Działanie Hindenburg być może byłoby legalne (zakładając dochowanie warsztatu dziennikarza przy zbieraniu i publikowaniu informacji oraz faktu, że przekazane informacje nie były nieprawdziwe lub mylące), gdyby Hindenburg spełnił kilka warunków. Przede wszystkim, gdyby skierował pytania bezpośrednio do zarządu LPP, aby zweryfikować prawdziwość pozyskanych informacji, uwzględnił w raporcie stanowisko zarządu LPP oraz przekazał LPP projekt raportu i datę jego publikacji tak, aby LPP miało szansę przekazać o tym raport bieżący. Ponadto, gdyby nie czerpał korzyści wraz ze swoimi "wspólnikami" zajmując krótką pozycję, gdyby nie zawarł zacytowanego disclaimera, a także, gdyby celem raportu była realizacja praw podstawowych akcjonariuszy emitenta (tu: LPP) określonych w art. 11 Karty Praw Podstawowych UE. Żaden z tych warunków nie został spełniony.

Gdyby Hindenburg tak uczynił, to straty inwestorów LPP z 15 marca br. byłyby prawdopodobnie znacznie mniejsze, o ile wystąpiłby. Już w kolejny dzień sesyjny akcje zyskały ponad 20 proc. w związku z komentarzami LPP. Hindenburg nie uczynił tego, ponieważ podważałoby to jego model biznesowy.

Działanie z założenia bez dania szansy udzielenia komentarza przez emitenta, bo to oznacza ryzyko mniejszego zysku na panice inwestorów, to nie jest dziennikarstwo śledcze zgodnie z art. 11 Karty Praw Podstawowych UE i art. 10 Europejskiej Konwencji Praw Człowieka.

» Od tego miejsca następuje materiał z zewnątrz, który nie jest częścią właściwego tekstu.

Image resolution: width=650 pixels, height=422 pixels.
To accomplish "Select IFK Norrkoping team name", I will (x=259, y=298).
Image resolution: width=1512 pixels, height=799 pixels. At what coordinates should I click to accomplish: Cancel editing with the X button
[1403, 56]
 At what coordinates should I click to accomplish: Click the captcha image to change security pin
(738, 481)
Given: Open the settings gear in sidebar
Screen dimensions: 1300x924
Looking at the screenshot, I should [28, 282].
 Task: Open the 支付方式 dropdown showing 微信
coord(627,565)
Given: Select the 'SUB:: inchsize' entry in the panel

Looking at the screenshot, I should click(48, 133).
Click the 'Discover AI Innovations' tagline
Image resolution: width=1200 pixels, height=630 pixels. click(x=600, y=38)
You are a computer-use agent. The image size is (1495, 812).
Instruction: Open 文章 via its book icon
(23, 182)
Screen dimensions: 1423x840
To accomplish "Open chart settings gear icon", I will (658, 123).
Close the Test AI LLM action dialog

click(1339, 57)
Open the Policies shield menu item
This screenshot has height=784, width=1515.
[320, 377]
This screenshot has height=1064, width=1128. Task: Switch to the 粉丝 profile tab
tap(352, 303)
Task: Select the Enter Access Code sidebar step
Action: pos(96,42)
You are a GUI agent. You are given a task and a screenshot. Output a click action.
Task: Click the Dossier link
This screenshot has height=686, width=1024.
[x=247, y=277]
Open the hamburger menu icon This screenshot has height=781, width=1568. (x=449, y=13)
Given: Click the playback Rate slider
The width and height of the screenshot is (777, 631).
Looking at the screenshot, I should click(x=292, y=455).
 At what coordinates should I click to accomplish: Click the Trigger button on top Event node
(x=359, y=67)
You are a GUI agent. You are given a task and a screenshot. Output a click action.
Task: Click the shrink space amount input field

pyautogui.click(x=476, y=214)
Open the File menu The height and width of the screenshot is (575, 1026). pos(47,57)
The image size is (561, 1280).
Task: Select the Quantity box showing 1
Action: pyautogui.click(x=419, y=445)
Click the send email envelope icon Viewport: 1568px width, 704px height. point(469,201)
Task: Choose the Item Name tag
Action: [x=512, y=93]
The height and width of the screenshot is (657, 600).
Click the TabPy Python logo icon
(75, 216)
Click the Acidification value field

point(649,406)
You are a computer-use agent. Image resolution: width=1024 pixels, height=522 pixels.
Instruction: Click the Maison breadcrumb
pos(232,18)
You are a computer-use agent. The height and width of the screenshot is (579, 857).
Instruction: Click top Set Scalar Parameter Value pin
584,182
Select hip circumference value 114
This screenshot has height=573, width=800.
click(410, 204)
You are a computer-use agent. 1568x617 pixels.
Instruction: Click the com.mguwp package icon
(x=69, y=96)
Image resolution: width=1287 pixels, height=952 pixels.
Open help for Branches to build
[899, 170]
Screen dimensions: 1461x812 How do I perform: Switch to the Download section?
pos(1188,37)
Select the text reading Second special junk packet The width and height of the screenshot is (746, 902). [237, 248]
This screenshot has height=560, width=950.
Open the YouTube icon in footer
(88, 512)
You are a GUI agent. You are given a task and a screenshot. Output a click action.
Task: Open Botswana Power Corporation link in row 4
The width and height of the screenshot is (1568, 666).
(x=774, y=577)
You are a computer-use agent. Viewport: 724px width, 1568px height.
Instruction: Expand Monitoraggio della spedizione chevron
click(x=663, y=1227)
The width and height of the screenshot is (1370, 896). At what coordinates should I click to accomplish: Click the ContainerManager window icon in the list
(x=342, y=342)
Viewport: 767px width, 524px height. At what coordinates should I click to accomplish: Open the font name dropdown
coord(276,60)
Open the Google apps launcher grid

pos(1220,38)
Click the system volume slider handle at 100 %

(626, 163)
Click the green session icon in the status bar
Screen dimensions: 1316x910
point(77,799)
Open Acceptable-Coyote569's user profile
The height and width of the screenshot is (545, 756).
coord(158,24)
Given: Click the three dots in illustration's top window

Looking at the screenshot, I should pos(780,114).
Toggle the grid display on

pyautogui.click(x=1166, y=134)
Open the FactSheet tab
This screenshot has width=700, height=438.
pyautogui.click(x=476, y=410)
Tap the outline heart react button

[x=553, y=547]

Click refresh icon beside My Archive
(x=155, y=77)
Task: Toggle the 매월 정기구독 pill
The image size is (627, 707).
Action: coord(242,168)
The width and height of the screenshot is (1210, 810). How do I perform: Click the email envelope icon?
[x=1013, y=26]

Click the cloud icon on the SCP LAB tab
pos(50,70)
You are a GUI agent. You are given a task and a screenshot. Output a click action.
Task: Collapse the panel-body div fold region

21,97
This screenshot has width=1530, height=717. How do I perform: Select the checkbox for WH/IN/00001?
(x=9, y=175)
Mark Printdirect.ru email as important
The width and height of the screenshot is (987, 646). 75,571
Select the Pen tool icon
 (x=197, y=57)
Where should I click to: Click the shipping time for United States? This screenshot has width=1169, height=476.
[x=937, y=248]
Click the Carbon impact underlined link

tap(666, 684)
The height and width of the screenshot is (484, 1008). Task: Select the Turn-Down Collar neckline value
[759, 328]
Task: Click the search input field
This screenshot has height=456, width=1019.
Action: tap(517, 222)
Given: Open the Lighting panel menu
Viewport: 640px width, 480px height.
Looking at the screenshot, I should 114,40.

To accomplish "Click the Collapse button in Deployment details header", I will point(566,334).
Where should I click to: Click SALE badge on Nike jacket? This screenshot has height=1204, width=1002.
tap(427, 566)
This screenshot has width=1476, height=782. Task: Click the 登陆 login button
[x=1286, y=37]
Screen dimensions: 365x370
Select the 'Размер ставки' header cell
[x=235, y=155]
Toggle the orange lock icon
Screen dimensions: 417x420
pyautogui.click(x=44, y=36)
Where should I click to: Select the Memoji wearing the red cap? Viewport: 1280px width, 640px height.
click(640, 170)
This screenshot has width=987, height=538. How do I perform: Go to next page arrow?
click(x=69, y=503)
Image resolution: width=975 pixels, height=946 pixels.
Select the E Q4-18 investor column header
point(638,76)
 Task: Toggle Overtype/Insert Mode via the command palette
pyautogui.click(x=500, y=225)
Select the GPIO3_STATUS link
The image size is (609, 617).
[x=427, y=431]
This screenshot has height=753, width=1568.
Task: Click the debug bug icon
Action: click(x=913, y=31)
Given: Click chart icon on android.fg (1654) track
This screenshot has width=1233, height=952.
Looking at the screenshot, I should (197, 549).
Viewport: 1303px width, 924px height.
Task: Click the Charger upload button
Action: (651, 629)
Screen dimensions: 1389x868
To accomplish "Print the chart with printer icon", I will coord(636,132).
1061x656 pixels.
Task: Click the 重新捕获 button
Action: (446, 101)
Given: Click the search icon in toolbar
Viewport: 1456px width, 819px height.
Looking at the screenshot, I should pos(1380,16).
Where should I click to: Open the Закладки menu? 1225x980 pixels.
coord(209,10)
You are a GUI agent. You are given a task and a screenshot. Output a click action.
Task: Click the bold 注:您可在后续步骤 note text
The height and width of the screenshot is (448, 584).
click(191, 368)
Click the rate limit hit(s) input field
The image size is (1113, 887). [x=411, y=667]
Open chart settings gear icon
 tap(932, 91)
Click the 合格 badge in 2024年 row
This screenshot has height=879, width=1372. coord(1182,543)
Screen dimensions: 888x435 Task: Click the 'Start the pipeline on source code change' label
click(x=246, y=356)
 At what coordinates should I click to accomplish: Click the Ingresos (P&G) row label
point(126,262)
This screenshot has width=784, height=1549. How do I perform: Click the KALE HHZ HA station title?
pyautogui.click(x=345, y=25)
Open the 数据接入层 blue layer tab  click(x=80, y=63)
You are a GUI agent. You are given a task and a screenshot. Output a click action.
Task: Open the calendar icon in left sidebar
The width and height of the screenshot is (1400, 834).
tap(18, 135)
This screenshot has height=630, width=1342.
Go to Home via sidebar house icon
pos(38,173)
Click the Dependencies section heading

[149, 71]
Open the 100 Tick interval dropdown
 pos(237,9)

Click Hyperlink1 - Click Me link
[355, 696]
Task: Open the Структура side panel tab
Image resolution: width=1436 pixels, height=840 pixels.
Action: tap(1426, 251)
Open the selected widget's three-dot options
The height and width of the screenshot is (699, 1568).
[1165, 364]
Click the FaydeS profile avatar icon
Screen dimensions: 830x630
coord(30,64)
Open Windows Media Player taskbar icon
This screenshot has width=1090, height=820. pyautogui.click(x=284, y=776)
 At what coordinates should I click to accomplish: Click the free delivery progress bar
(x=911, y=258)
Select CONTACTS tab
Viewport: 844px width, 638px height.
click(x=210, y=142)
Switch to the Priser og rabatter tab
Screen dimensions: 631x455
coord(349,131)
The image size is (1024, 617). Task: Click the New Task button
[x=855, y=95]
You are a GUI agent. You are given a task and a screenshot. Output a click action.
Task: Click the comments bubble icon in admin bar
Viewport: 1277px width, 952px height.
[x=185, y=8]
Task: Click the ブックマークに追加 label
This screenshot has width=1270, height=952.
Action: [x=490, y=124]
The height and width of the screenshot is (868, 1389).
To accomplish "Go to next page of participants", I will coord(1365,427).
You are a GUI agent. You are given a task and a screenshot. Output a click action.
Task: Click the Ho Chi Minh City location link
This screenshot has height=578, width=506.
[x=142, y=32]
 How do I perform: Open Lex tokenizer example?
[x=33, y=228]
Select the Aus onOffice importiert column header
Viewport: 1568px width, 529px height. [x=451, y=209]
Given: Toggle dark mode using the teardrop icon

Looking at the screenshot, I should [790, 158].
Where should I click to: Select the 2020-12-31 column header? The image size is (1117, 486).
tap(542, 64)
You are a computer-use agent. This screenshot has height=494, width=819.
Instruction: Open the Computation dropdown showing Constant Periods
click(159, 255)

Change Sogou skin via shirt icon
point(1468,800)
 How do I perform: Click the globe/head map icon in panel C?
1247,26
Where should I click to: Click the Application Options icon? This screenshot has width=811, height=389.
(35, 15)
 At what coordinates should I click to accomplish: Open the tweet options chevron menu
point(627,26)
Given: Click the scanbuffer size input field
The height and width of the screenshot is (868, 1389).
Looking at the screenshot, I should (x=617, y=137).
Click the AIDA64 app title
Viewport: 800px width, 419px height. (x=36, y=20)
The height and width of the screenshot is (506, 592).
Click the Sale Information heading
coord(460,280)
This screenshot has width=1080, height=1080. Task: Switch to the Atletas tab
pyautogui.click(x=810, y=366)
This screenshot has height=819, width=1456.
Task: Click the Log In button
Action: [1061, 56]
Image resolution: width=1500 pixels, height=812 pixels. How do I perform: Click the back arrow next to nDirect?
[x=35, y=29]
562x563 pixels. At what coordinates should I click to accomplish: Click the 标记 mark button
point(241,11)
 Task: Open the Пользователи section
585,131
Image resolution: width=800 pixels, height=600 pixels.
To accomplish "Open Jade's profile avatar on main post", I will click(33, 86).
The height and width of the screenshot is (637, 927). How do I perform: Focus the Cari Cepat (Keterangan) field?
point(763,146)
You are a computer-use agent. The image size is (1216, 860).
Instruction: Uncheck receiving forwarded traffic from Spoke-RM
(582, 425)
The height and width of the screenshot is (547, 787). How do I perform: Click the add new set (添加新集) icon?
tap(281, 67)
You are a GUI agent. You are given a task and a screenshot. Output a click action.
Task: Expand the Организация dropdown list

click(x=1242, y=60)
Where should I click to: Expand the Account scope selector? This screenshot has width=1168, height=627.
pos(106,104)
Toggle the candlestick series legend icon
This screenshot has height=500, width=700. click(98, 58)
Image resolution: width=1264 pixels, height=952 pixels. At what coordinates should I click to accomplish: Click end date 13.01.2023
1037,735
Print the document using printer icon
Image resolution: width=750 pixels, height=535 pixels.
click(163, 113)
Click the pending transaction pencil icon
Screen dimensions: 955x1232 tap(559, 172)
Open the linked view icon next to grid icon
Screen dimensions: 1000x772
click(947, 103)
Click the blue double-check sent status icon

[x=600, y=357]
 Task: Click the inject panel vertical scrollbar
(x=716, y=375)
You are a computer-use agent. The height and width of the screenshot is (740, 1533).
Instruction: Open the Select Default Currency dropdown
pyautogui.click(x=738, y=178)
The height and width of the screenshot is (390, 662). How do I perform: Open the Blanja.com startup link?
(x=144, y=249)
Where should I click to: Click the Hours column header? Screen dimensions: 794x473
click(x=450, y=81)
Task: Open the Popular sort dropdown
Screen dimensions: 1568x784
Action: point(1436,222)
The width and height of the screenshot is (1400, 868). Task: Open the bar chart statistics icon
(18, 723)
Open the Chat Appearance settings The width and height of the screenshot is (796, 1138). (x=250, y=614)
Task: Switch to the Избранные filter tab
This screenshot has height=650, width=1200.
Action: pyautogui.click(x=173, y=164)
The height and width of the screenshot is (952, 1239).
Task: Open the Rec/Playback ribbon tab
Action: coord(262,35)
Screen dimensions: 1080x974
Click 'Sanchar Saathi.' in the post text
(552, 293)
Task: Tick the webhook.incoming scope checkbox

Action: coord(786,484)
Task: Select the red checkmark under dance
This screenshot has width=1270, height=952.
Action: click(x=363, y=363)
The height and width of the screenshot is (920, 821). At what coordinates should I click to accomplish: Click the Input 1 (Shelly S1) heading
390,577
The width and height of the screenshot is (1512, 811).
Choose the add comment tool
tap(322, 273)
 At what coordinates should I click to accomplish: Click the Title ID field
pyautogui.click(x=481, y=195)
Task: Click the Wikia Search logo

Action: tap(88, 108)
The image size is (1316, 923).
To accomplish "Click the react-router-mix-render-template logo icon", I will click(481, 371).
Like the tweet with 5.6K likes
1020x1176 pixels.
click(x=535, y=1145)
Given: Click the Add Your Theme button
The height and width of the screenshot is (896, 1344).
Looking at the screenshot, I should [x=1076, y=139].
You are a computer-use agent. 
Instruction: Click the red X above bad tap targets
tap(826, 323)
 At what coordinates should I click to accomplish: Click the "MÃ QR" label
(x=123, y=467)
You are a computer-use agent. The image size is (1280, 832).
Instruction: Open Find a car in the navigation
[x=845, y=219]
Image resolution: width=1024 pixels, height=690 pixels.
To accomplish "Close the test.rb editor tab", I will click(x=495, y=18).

Model biznesowy sprzeczny z MAR

Model biznesowy Hindenburga zakłada, że można legalnie zarabiać kosztem inwestorów, kiedy jest się sprytniejszym i bardziej pracowitym, aby dotrzeć do różnego rodzaju informacji o emitencie (w tym do insiderów cytowanych w raporcie) oraz że wystarczy bazować na hipotezach bez weryfikacji ich z zarządem emitenta. Hindenburg musiał uznać, że obowiązek uprzedniego ujawnienia informacji poufnej spoczywa wyłącznie na emitencie. Umknęło mu, że MAR zakłada, iż informacja poufna może być wytworzona poza emitentem i może być wykorzystana bez wiedzy emitenta.

Hindenburg nie ma obowiązku ujawnienia informacji poufnej, którą wytworzył, ale ma zakaz jej wykorzystania, bo MAR chroni podejmowanie decyzji przez inwestorów w warunkach symetrii informacyjnej. MAR to nie prawo doboru naturalnego w świecie wilków. Hindenburg nie może w Europie działać jak bohater filmu "Wilk z Wall Street".

Jest to bardzo poważny problem prawny nie tylko w Polsce, ale w UE oraz USA. Jeżeli jednak takie firmy jak Hindenburgi mają rację, to powinny dać emitentowi szansę zajęcia stanowiska i opublikować swój raport wraz z nim. Tak byłoby uczciwie.

Autorzy: prof. Michał Romanowski, adwokat, wspólnik w kancelarii Romanowski i Wspólnicy, profesor prawa na Uniwersytecie Warszawskim. Piotr Haiduk, adwokat i wspólnik w Romanowski i Wspólnicy. Kancelaria przyjmuje zlecenia od spółki LPP.